→ **Material for this task**
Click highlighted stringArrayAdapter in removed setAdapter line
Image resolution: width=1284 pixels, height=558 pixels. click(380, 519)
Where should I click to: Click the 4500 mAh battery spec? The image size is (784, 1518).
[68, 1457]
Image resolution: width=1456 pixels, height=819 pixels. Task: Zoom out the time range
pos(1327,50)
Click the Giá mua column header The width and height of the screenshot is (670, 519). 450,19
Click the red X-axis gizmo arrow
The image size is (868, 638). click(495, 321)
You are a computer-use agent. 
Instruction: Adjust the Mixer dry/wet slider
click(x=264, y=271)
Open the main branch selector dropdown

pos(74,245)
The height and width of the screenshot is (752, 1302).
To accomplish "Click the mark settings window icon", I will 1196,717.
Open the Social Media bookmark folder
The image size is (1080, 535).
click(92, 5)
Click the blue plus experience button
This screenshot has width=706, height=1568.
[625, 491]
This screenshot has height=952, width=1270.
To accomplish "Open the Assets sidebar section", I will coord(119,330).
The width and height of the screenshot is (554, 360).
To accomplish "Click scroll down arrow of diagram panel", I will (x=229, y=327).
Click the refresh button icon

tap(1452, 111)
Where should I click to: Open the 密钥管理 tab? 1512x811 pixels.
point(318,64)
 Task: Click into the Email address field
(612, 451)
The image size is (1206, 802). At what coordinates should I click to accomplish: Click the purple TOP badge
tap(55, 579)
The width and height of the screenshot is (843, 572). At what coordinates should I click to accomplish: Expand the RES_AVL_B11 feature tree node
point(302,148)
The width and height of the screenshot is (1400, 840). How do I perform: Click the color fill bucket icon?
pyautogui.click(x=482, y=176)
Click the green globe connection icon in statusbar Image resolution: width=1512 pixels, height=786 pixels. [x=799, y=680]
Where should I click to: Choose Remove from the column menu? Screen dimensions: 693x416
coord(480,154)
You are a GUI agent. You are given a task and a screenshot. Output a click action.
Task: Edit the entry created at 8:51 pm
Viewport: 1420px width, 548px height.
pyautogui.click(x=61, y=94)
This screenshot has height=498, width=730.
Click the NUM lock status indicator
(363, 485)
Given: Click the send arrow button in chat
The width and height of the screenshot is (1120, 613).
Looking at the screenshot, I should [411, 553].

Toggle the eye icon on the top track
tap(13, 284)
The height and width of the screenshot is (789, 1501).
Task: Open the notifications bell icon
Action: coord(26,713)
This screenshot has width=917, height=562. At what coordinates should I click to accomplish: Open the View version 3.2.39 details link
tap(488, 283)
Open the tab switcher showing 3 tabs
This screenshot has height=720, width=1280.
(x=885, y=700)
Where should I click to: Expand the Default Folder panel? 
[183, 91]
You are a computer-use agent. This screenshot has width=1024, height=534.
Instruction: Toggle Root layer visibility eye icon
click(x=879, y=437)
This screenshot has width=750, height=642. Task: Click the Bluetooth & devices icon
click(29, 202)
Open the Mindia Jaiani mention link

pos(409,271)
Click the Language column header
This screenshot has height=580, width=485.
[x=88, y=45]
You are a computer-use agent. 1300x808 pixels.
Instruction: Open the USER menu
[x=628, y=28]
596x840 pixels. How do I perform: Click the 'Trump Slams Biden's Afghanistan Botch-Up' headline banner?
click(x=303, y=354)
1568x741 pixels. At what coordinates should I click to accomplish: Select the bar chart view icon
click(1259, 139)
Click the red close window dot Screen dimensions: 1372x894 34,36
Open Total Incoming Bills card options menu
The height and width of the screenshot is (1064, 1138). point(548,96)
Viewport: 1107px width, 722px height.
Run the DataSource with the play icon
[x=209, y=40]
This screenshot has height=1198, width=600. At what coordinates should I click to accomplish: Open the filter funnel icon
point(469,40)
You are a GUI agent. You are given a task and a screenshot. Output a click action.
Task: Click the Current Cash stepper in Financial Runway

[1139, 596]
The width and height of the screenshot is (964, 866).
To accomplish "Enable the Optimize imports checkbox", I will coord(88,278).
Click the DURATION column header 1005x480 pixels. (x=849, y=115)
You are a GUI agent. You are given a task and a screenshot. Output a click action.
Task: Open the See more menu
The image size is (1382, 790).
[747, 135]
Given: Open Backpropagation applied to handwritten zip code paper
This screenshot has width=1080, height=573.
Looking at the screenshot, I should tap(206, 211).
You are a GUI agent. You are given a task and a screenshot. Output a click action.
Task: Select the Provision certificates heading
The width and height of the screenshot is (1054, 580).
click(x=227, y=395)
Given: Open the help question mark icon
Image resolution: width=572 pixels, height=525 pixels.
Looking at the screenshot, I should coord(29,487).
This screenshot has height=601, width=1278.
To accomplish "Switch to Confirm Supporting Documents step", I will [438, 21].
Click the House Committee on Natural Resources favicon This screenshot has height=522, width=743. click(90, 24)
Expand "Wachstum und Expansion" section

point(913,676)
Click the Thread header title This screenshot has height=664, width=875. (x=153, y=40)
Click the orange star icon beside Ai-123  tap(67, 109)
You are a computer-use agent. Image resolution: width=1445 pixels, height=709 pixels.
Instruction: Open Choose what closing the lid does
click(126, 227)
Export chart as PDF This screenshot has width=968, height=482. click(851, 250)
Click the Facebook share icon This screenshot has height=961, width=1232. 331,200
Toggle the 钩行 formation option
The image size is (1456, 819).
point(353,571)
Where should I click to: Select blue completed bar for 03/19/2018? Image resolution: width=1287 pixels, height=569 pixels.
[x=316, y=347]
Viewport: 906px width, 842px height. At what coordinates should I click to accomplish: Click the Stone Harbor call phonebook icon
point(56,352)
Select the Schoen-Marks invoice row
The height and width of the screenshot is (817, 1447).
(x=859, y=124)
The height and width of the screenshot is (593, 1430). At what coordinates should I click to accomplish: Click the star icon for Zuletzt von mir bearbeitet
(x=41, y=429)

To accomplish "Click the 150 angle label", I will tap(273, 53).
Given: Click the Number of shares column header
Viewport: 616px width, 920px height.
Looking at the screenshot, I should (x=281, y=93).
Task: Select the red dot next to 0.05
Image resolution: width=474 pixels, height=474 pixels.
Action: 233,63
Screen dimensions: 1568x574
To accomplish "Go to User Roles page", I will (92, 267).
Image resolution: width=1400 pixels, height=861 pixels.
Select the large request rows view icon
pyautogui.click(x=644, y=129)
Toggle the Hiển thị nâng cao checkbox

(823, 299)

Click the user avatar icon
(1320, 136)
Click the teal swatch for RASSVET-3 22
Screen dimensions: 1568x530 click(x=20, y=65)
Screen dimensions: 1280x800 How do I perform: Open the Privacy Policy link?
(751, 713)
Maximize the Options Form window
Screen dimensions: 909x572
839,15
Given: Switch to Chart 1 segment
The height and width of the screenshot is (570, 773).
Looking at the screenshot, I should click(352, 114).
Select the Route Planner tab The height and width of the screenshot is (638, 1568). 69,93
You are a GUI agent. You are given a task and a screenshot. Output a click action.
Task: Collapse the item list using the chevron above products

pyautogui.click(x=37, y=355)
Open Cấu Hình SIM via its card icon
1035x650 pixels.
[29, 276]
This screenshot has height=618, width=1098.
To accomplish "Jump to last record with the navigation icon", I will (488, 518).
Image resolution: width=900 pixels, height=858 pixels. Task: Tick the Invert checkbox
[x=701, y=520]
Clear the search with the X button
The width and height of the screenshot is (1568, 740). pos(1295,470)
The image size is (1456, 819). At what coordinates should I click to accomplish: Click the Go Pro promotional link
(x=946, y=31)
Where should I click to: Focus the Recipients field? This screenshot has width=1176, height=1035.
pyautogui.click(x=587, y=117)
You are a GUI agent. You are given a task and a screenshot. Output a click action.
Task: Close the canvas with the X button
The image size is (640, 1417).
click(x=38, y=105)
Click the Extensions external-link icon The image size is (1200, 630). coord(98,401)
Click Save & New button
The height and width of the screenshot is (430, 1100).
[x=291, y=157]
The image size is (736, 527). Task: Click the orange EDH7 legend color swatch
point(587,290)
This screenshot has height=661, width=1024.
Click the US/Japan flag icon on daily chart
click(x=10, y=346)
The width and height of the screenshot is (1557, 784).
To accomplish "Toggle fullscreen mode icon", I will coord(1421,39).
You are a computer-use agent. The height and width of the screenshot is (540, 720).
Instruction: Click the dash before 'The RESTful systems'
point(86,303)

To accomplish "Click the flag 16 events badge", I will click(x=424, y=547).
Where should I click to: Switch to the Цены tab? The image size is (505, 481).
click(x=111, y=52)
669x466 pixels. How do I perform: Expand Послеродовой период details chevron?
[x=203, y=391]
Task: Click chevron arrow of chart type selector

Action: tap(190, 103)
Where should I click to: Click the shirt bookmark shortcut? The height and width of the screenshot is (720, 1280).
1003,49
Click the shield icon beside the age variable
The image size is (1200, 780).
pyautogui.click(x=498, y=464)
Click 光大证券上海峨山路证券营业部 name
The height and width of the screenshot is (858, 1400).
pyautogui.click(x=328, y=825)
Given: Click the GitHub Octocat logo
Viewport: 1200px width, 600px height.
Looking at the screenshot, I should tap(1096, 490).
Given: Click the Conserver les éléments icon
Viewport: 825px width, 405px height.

→ **Exercise details**
From the listing above, extract every line that contains the string "resolution", matching case exactly.

→ **The output**
Image resolution: width=1284 pixels, height=558 pixels. click(380, 519)
Image resolution: width=1456 pixels, height=819 pixels. Task: Zoom out the time range
Click the green globe connection icon in statusbar Image resolution: width=1512 pixels, height=786 pixels. [x=799, y=680]
Image resolution: width=572 pixels, height=525 pixels.
You are a computer-use agent. Image resolution: width=1445 pixels, height=709 pixels.
Where should I click to: Select blue completed bar for 03/19/2018? Image resolution: width=1287 pixels, height=569 pixels.
Image resolution: width=474 pixels, height=474 pixels.
Image resolution: width=1400 pixels, height=861 pixels.
Image resolution: width=900 pixels, height=858 pixels. Task: Tick the Invert checkbox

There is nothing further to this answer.